The Oakland A’s are, almost by acclamation, the sabermetrics community’s favorite baseball team. The reason why is a bit of egoism masquerading as objectivity, or maybe the other way around. The A’s, led by general manager Billy Beane, use their brains. They strain to find ways to buy wins cheaply, which is almost the only way they can afford to buy them. This led them to embrace, and in large measure validate, sabermetric findings that thinkers about baseball had been shouting into the void for years.
They aren’t the only baseball team to do this now. Most teams today have analytics departments, to make them look smart if not always to use what they produce. In innovation, Oakland has probably been leapfrogged by the Tampa Bay Rays, whose owners are building on the A’s foundation. But if they are still second-best in the eyes of sabermetricians, the reason why can be summed up in one word: Moneyball.
Best-selling books help. Brad Pitt movies help more. Even when the Rays got their own book, Jonah Keri’s The Extra 2%, their smarts worked against them. Michael Lewis revealed all in Moneyball, which helped other teams ape Beane’s methods and thus make them less effective for him. The brain trust of the Rays let us see the method and overall philosophy, but jealously guarded the details to keep their edge. Shrewd, but not calculated to win the hearts and minds of analysts who drink in those details.
So Beane and the A’s remain the first true love of us baseball nerds. Over the last 14 full seasons, Oakland has made seven playoff appearances, far more than we’d expect from a team as thoroughly outspent as the A’s have been. It’s a heart-warming, brain-satisfying success story—except for one little detail.

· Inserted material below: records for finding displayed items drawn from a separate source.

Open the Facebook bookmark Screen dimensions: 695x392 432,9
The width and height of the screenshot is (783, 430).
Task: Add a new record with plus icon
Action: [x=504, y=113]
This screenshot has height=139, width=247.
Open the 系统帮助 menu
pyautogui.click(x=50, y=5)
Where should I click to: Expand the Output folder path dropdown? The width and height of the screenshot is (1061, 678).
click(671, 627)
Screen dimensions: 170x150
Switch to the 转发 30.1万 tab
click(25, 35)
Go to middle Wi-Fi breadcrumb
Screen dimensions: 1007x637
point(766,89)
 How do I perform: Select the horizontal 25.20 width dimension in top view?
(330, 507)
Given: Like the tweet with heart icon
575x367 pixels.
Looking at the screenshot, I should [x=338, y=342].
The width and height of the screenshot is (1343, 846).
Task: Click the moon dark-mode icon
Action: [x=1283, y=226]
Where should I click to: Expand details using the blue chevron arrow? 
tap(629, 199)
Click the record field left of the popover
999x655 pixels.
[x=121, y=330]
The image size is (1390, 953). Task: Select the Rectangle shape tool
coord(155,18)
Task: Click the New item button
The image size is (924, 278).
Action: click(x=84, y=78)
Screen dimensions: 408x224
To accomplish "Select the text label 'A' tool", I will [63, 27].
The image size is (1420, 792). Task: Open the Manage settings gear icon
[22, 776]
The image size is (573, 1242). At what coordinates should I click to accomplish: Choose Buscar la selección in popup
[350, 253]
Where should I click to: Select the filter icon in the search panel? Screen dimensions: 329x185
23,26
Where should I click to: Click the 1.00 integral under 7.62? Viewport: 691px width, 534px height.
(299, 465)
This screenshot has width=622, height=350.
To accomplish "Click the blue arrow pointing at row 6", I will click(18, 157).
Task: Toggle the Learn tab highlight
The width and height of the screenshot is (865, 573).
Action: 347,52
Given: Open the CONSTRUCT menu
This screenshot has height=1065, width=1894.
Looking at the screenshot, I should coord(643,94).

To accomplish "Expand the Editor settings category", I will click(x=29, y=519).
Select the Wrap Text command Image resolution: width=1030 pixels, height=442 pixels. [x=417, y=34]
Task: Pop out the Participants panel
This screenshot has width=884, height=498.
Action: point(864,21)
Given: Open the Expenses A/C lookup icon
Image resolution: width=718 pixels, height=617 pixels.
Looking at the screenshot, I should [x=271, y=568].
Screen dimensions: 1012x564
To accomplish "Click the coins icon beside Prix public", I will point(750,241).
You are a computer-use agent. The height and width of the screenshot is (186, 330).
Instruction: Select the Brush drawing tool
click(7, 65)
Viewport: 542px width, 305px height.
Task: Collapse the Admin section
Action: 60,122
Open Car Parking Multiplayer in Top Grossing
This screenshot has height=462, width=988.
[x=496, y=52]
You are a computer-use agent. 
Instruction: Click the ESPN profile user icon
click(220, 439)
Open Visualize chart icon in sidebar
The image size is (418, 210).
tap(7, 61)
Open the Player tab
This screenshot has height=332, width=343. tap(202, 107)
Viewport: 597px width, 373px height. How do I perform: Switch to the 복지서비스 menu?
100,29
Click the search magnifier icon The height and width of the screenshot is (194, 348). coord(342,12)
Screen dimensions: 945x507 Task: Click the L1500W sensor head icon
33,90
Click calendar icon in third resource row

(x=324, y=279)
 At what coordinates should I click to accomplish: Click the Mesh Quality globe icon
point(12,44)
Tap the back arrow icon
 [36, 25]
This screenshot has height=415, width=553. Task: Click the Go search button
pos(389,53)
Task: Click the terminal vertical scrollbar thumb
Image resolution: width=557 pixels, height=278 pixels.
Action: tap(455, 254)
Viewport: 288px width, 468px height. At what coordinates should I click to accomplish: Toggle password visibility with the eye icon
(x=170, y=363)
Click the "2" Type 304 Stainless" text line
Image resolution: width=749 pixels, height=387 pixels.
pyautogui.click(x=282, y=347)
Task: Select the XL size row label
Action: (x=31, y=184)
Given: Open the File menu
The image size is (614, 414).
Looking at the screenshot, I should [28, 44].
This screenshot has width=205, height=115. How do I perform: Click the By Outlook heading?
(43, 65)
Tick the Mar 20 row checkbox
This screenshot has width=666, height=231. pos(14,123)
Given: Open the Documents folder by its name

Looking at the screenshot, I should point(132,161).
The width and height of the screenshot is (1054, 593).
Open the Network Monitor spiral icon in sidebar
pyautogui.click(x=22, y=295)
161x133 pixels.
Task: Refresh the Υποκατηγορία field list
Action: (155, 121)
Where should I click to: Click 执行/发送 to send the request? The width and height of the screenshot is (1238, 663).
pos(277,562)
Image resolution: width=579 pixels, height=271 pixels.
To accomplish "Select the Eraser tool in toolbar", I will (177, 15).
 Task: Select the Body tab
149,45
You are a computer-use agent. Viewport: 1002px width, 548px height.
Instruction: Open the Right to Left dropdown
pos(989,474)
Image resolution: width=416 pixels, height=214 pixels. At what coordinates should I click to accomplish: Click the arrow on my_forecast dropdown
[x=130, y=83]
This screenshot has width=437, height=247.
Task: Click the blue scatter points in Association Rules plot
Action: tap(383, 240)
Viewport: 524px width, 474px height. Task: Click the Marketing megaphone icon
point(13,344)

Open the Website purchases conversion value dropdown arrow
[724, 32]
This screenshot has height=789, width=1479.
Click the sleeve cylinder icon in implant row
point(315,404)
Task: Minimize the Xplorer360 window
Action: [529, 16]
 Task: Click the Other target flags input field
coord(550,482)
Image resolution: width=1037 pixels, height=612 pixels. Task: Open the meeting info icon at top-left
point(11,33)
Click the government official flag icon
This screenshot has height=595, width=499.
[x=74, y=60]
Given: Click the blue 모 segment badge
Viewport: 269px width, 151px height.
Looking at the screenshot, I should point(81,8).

Beane said it best in a certain noteworthy book: “My [methodology] doesn’t work in the playoffs.” No, he didn’t say “methodology.” Yes, I’m being a schoolmarmish prude for not spelling out the much shorter word he did use. If you’re offended by my not being offensive, consider the irony in that. Savor it. We’re so overloaded with irony these days, it’s been devalued. We don’t appreciate it properly.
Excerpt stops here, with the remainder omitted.